Design for Change
“We still have movement forward to make. There still is work to be done. I wanted to highlight that,” says Daniel Quasar about his recent redesign of the LGBTQ Rainbow Flag. Quasar has added a five-coloured chevron to the flag to place a greater emphasis on inclusion and progression.
“When the Pride flag was recreated in the last year to include both black/brown stripes as well as the trans stripes included this year, I wanted to see if there could be more emphasis in the design of the flag to give it more meaning,” the designer explains.
The initial idea was important because Quasar felt he could bring something to the table when it came to the way the flag was shifting within the community.

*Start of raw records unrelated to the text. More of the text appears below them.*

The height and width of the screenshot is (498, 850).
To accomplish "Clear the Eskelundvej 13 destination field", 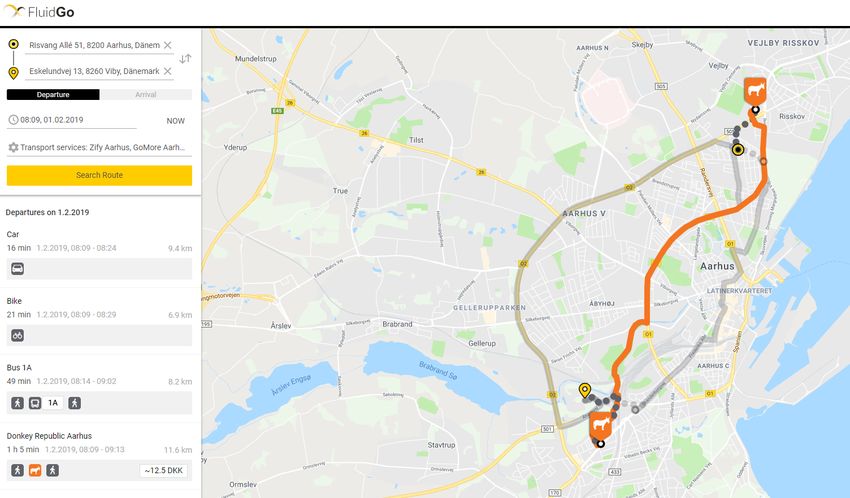I will point(168,71).
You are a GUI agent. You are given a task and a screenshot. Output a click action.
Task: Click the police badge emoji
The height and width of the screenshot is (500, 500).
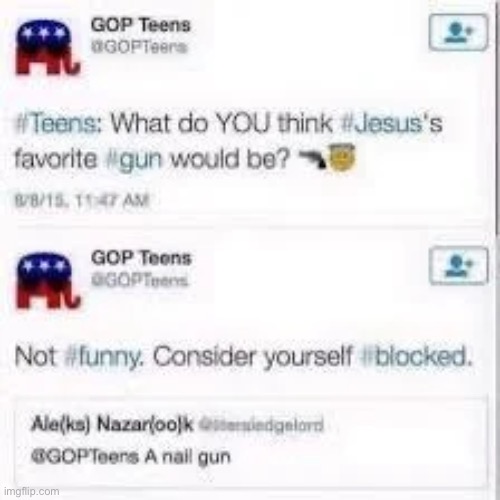tap(342, 157)
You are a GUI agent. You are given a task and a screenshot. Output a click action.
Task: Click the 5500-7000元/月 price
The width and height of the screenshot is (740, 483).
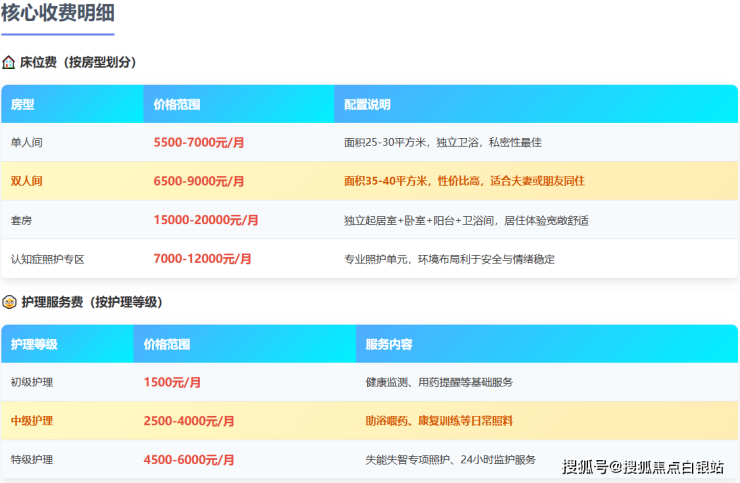pos(199,143)
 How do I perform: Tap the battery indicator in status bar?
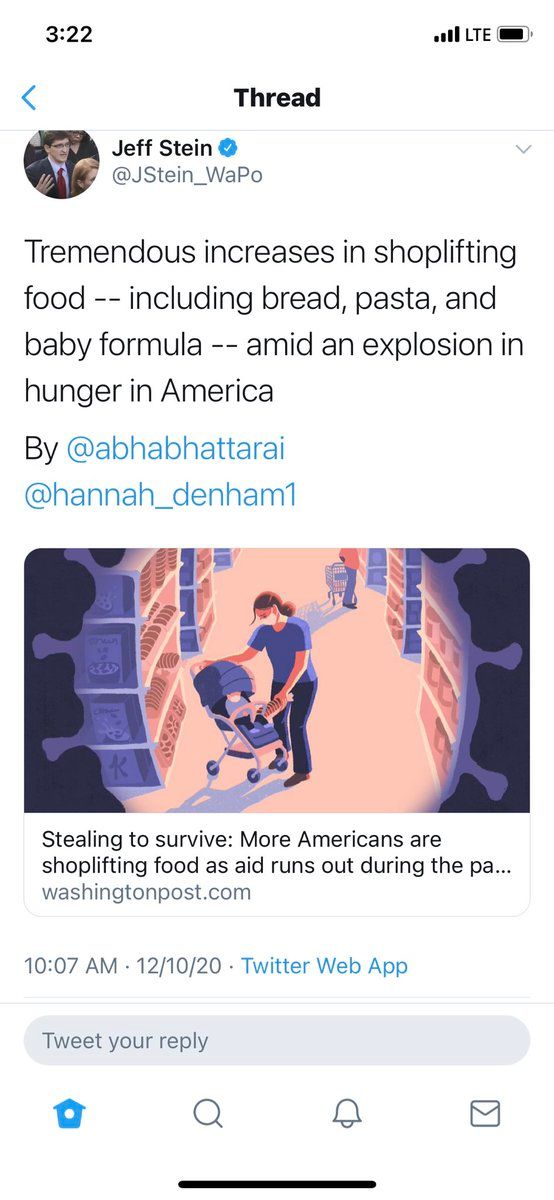pos(515,34)
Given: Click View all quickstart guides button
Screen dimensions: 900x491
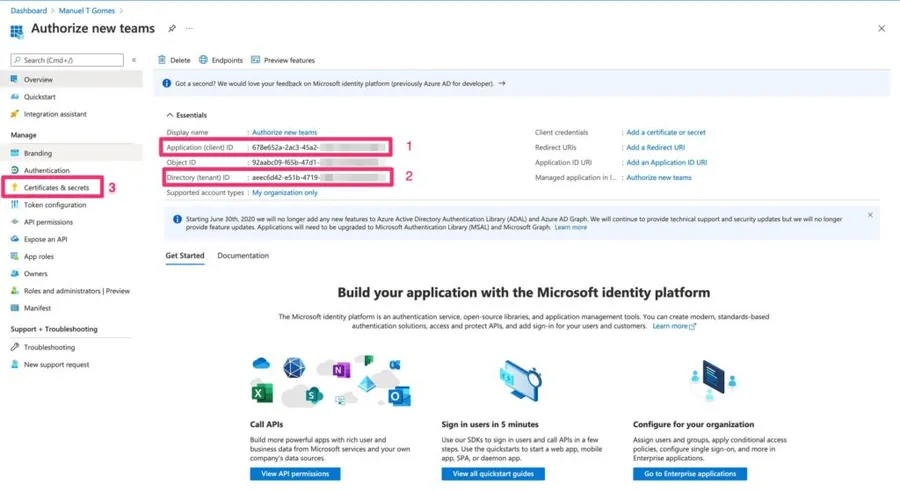Looking at the screenshot, I should coord(493,474).
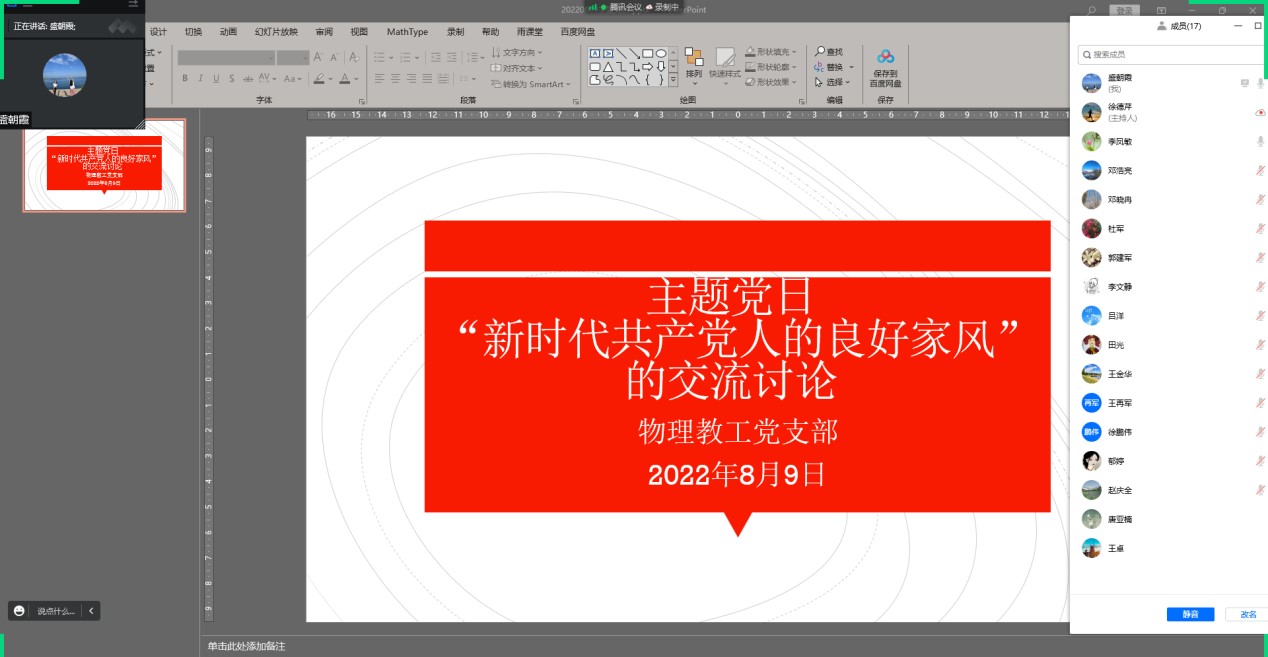
Task: Select the oval shape in shapes gallery
Action: (661, 53)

“I’m a designer and I wanted to make a change where I saw there was an opportunity. A positive change, in my mind at least.”

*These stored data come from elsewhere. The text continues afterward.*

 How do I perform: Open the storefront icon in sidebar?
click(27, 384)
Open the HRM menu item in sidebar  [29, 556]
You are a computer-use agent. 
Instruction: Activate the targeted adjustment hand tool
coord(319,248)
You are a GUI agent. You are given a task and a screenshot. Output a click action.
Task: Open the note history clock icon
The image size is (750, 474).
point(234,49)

The multi-coloured Rainbow Flag was originally designed by Gilbert Baker in 1978 in San Francisco. The design was updated last year by the City of Philadelphia, which added black and brown stripes to the top of the flag, to represent LGBT communities of colour. The Transgender Pride flag was designed by Monica Helms in 1999 — consisting of one horizontal white stripe, surrounded by two pink and light blue stripes. Quasar has reshaped the form of this flag into a chevron. The main section of the flag includes the traditional 6 stripe LGBTQ as seen in its widely adopted form, as the designer wanted to keep its original meaning.

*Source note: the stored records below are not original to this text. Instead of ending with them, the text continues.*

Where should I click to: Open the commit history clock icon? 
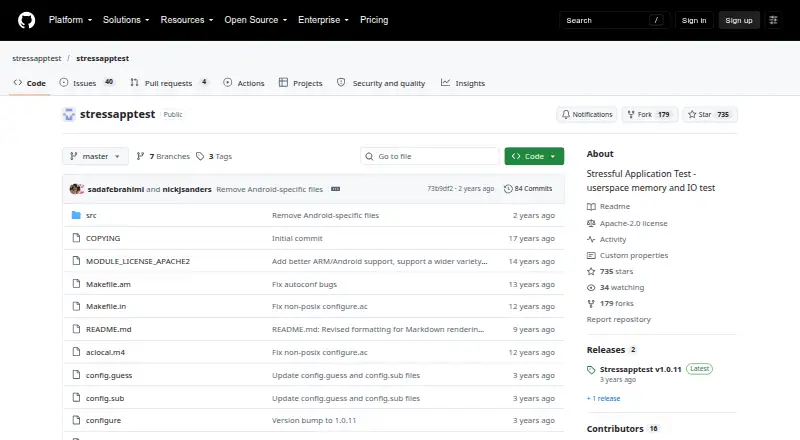[508, 189]
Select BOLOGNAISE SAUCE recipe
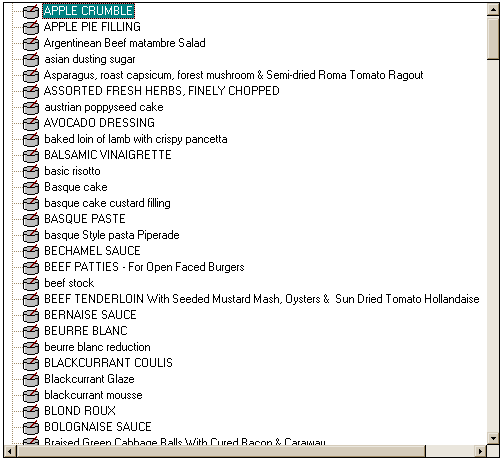 point(98,427)
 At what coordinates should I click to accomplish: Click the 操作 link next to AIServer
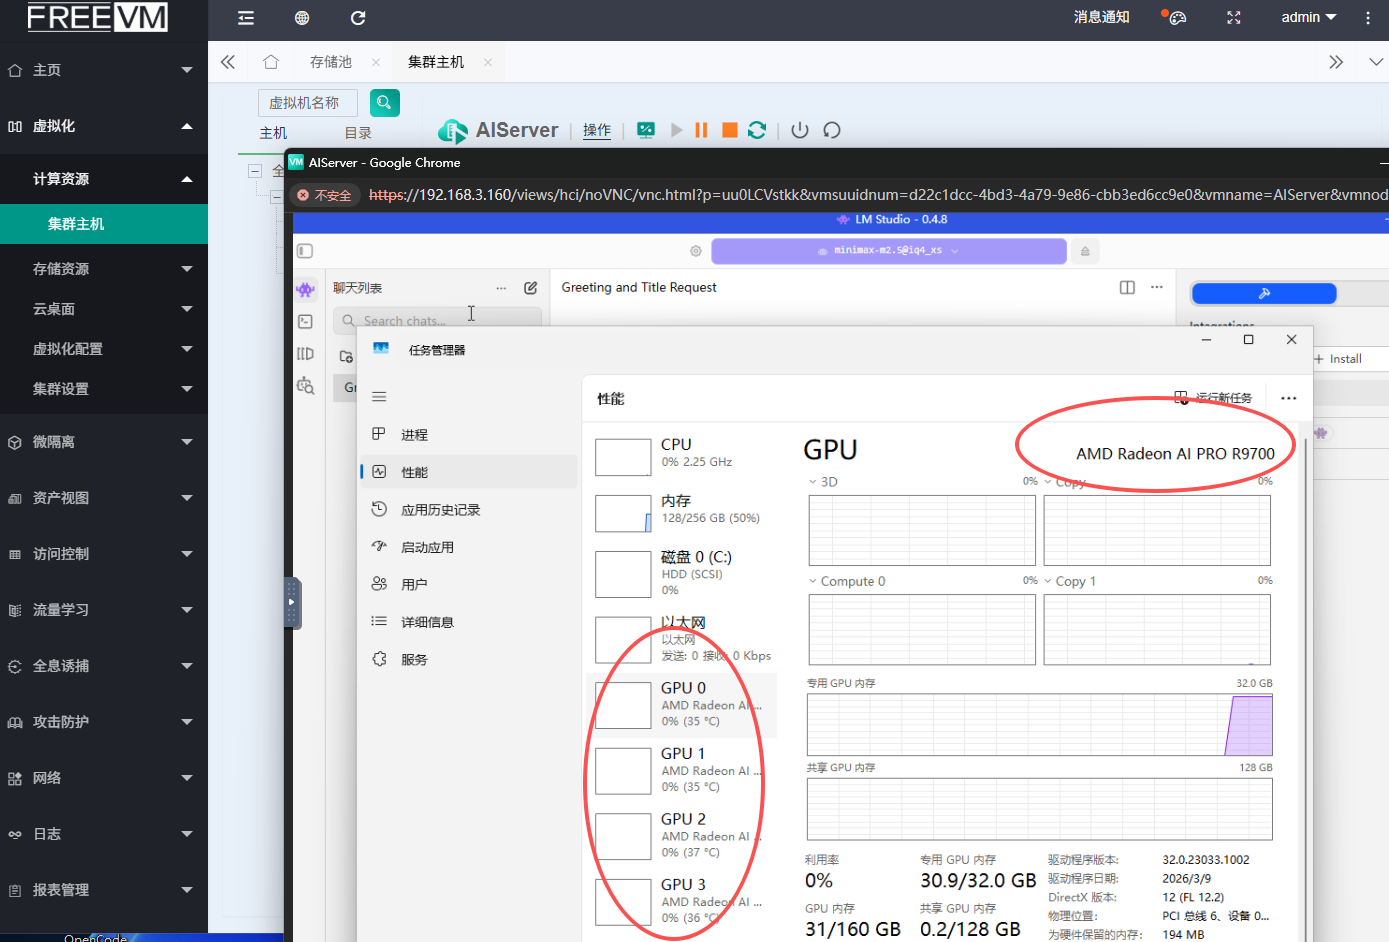pyautogui.click(x=597, y=130)
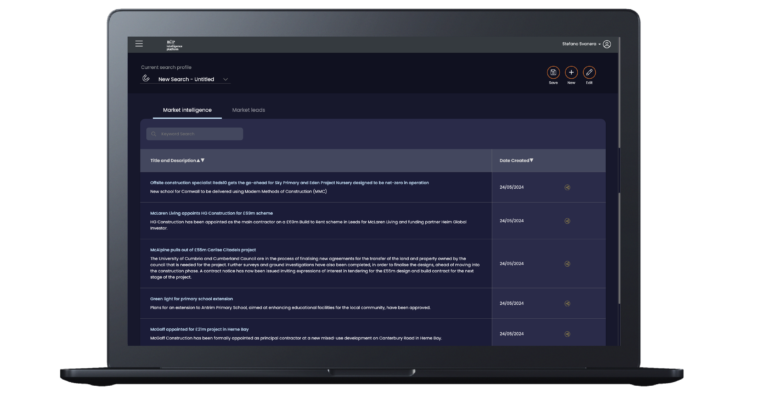Click the Keyword Search field
The height and width of the screenshot is (396, 768).
pyautogui.click(x=194, y=134)

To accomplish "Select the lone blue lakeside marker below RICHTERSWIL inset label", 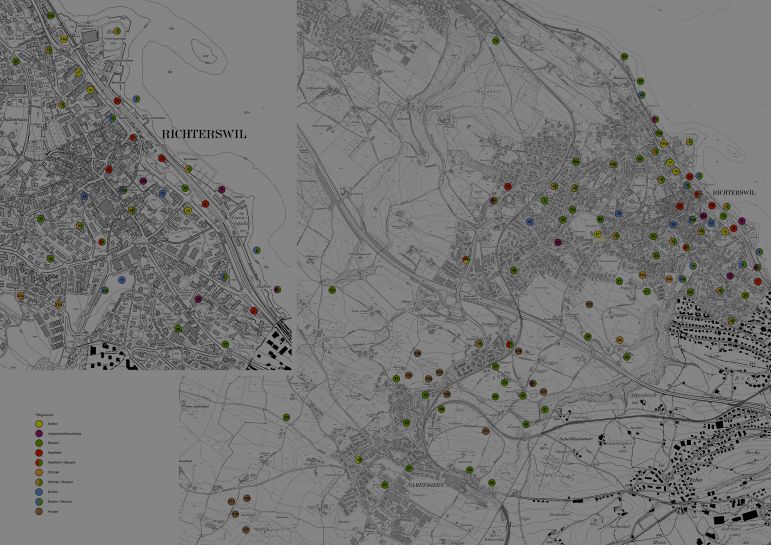I will pyautogui.click(x=257, y=250).
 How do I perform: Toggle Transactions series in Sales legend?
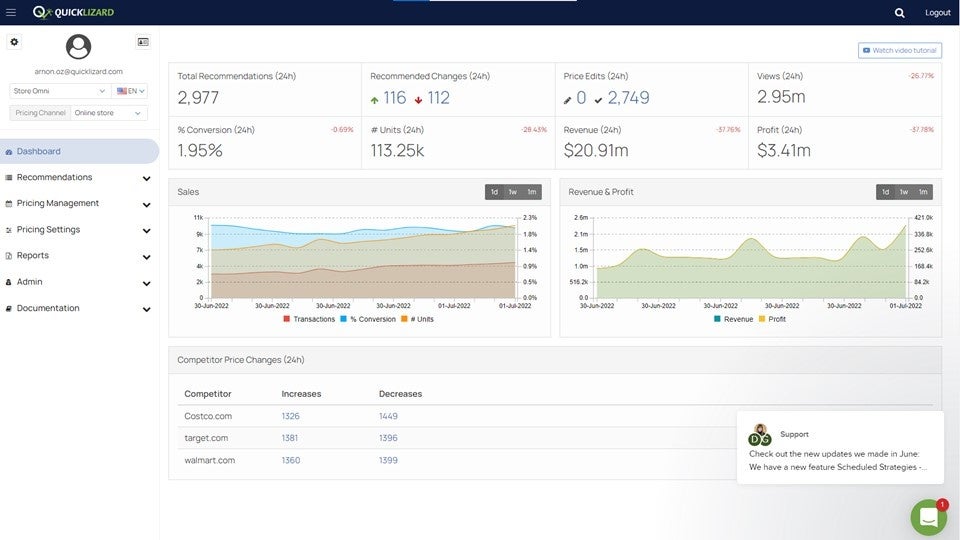click(309, 319)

“The trans flag and marginalized community stripes were shifted to the Hoist of the flag and given a new arrow shape. The arrow points to the right to show forward movement, while being along the left edge shows that progress still needs to be made.”
After sharing the flag on social media, the redesign quickly went viral, and Quasar has started a crowdfunding campaign to raise $14000 to manufacture flags, pins and stickers. There’s nine days left of the campaign and it’s already at more than $19 000 with 363 backers. Quasar want to start the production in July.